WHAT IS EXPECTED:
Arrange the part of the listing that opens with its first line and closes with the line containing "Action: point(740,115)" as a numbered list, leaving out blank lines.
━━ SUPPLIED MATERIAL ━━
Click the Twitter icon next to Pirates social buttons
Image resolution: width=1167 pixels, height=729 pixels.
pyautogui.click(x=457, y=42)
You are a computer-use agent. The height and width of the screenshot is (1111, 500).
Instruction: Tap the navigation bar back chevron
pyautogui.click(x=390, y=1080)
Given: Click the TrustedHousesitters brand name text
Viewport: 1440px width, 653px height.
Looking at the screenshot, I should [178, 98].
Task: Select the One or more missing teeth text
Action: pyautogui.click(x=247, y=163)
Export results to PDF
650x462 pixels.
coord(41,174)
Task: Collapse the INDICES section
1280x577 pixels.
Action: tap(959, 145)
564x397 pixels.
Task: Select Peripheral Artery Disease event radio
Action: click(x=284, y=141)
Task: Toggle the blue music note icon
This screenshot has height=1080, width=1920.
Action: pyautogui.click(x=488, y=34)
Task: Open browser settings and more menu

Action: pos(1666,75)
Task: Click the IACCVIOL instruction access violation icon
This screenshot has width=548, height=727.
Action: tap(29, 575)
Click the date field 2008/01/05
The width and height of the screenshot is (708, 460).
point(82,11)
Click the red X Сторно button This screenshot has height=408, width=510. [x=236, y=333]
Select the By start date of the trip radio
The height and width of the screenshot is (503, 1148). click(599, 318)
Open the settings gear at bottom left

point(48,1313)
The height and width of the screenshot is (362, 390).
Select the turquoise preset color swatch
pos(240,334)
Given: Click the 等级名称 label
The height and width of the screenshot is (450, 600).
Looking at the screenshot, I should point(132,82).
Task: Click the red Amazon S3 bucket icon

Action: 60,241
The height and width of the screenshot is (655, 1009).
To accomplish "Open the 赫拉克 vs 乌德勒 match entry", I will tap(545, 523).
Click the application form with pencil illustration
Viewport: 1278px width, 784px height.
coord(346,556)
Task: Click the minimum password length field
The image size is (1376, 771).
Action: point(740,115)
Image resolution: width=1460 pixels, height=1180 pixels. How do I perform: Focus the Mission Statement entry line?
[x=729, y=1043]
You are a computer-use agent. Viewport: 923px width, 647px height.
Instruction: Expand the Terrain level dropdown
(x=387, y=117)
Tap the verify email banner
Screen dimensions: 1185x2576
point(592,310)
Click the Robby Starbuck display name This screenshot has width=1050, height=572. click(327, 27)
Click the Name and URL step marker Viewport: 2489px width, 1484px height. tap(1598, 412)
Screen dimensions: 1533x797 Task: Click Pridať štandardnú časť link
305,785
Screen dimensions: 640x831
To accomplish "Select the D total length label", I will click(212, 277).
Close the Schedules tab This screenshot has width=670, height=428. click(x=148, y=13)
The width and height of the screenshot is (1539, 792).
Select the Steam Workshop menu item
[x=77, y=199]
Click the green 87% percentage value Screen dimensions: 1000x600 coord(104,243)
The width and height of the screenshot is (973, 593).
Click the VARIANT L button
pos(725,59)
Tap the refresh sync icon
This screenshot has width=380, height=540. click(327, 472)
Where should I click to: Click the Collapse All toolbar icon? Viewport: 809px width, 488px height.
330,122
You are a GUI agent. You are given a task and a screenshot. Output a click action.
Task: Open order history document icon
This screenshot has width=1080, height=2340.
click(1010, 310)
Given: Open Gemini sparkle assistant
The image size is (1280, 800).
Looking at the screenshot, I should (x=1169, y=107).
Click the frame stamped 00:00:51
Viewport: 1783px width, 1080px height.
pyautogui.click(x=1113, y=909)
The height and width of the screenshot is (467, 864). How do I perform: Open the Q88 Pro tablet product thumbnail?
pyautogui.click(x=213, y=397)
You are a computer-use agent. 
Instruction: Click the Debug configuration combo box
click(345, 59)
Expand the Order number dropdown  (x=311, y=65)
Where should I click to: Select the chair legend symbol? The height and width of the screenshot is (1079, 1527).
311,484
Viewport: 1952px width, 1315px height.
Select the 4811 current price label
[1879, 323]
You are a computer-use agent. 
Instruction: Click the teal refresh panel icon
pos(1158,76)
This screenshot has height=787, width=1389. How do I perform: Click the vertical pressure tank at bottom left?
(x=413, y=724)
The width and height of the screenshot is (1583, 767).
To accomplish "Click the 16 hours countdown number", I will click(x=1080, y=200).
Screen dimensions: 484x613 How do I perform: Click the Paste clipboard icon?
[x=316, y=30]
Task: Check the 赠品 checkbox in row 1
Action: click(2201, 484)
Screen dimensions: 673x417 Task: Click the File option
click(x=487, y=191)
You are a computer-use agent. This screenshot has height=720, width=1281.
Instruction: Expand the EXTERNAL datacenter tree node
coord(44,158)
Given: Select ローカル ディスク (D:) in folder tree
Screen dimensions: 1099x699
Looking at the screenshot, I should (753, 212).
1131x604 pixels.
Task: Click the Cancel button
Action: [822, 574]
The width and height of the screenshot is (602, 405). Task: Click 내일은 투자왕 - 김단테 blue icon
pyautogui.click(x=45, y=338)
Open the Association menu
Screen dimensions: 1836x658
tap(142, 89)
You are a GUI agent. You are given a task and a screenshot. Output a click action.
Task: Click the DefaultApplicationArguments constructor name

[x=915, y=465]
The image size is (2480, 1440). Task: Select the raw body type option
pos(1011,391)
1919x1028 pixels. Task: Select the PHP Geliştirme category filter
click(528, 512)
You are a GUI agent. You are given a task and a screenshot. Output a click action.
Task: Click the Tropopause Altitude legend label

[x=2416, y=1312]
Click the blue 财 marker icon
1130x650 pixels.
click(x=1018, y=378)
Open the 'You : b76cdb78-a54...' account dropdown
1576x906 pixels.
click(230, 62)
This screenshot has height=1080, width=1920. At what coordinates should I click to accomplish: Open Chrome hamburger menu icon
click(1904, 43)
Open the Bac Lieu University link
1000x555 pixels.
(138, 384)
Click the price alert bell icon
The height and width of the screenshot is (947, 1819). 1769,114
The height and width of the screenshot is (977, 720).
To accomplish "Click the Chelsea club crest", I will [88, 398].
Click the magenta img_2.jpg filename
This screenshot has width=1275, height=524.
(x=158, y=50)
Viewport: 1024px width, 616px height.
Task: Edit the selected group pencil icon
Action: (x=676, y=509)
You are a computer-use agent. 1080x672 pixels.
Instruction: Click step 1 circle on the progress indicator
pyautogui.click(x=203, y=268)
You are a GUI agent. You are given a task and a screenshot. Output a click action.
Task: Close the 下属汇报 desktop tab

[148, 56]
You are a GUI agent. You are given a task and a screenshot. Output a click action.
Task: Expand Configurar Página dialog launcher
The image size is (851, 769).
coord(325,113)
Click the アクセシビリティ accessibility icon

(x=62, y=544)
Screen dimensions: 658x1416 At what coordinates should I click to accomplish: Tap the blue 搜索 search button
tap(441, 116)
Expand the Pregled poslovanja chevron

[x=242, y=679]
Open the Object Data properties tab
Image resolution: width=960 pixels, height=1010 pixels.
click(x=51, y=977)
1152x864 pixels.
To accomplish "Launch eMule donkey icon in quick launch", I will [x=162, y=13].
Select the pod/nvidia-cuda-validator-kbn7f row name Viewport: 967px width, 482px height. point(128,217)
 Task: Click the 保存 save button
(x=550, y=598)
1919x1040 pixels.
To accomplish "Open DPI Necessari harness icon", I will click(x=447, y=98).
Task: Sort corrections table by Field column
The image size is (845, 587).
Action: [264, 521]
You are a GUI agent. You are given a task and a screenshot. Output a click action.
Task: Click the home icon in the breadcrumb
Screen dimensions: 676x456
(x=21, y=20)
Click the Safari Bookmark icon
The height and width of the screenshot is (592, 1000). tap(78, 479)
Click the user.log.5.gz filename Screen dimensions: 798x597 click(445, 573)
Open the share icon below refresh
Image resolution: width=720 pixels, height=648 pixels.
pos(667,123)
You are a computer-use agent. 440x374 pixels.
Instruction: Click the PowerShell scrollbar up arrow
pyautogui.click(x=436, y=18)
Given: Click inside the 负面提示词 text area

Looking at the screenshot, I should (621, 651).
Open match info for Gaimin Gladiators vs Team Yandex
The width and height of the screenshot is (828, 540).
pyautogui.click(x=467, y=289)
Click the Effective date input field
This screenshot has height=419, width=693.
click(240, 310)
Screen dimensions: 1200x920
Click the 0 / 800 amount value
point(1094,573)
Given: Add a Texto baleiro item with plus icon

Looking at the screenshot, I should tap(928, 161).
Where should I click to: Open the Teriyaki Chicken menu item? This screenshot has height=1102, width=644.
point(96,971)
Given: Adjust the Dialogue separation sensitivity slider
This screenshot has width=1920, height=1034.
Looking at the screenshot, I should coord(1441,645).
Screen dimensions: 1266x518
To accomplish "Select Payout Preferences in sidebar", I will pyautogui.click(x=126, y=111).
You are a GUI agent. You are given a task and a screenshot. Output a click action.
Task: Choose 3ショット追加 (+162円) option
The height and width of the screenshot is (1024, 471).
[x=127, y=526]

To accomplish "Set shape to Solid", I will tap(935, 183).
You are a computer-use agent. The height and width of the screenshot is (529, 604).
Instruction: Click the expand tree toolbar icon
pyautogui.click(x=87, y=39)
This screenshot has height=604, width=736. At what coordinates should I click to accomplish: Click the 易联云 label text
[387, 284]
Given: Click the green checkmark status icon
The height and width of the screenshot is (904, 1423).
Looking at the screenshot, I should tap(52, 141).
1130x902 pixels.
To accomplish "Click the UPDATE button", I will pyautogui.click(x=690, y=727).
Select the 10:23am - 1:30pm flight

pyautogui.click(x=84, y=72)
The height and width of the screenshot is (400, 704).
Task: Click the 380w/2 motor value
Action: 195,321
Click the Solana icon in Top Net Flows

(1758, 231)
━━━
SOLUTION FOR THIS PROBLEM:
1. Click the Twitter icon next to Pirates social buttons
2. Image resolution: width=1167 pixels, height=729 pixels.
3. pyautogui.click(x=457, y=42)
4. You are a computer-use agent. The height and width of the screenshot is (1111, 500).
5. Instruction: Tap the navigation bar back chevron
6. pyautogui.click(x=390, y=1080)
7. Given: Click the TrustedHousesitters brand name text
8. Viewport: 1440px width, 653px height.
9. Looking at the screenshot, I should [178, 98].
10. Task: Select the One or more missing teeth text
11. Action: pyautogui.click(x=247, y=163)
12. Export results to PDF
13. 650x462 pixels.
14. coord(41,174)
15. Task: Collapse the INDICES section
16. 1280x577 pixels.
17. Action: tap(959, 145)
18. 564x397 pixels.
19. Task: Select Peripheral Artery Disease event radio
20. Action: click(x=284, y=141)
21. Task: Toggle the blue music note icon
22. This screenshot has height=1080, width=1920.
23. Action: pyautogui.click(x=488, y=34)
24. Task: Open browser settings and more menu
25. Action: pos(1666,75)
26. Task: Click the IACCVIOL instruction access violation icon
27. This screenshot has width=548, height=727.
28. Action: tap(29, 575)
29. Click the date field 2008/01/05
30. The width and height of the screenshot is (708, 460).
31. point(82,11)
32. Click the red X Сторно button This screenshot has height=408, width=510. [x=236, y=333]
33. Select the By start date of the trip radio
34. The height and width of the screenshot is (503, 1148). click(599, 318)
35. Open the settings gear at bottom left
36. point(48,1313)
37. The height and width of the screenshot is (362, 390).
38. Select the turquoise preset color swatch
39. pos(240,334)
40. Given: Click the 等级名称 label
41. The height and width of the screenshot is (450, 600).
42. Looking at the screenshot, I should point(132,82).
43. Task: Click the red Amazon S3 bucket icon
44. Action: 60,241
45. The height and width of the screenshot is (655, 1009).
46. To accomplish "Open the 赫拉克 vs 乌德勒 match entry", I will tap(545, 523).
47. Click the application form with pencil illustration
48. Viewport: 1278px width, 784px height.
49. coord(346,556)
50. Task: Click the minimum password length field
51. The image size is (1376, 771).
52. Action: point(740,115)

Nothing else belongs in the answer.